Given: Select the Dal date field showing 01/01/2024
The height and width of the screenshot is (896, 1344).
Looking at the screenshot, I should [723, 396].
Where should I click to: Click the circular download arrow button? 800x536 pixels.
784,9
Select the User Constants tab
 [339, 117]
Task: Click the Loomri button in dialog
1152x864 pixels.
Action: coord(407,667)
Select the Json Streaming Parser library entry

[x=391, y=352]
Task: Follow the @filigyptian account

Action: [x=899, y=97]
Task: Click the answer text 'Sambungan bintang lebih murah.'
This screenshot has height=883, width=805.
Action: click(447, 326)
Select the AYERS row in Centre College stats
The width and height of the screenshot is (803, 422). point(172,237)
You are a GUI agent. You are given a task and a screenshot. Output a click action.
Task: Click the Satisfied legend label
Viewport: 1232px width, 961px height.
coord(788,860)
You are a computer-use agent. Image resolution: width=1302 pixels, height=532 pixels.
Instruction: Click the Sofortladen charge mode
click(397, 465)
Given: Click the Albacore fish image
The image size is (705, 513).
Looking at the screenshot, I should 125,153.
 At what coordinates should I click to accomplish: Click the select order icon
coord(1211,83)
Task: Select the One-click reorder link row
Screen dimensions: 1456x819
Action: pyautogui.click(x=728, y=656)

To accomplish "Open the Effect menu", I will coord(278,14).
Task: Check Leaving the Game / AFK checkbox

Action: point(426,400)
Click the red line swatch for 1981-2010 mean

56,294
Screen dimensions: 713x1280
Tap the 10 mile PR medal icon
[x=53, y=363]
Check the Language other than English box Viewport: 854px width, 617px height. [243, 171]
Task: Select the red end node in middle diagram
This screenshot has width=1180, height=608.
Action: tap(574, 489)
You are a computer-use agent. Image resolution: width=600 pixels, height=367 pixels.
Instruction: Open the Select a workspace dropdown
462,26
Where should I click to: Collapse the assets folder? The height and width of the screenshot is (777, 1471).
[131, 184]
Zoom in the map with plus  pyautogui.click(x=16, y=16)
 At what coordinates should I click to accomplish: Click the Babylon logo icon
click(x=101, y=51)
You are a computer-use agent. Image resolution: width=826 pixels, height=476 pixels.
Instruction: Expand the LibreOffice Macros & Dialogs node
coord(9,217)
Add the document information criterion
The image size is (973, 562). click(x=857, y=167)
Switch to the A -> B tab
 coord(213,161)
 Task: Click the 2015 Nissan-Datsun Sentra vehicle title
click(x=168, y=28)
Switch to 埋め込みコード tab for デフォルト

**HOW TO COMPLETE THIS TASK**
A reply should hold exactly the lines from the one containing "Add the document information criterion" through the end of the data above, nothing more.

**TASK OUTPUT**
Add the document information criterion
The image size is (973, 562). click(x=857, y=167)
Switch to the A -> B tab
 coord(213,161)
 Task: Click the 2015 Nissan-Datsun Sentra vehicle title
click(x=168, y=28)
Switch to 埋め込みコード tab for デフォルト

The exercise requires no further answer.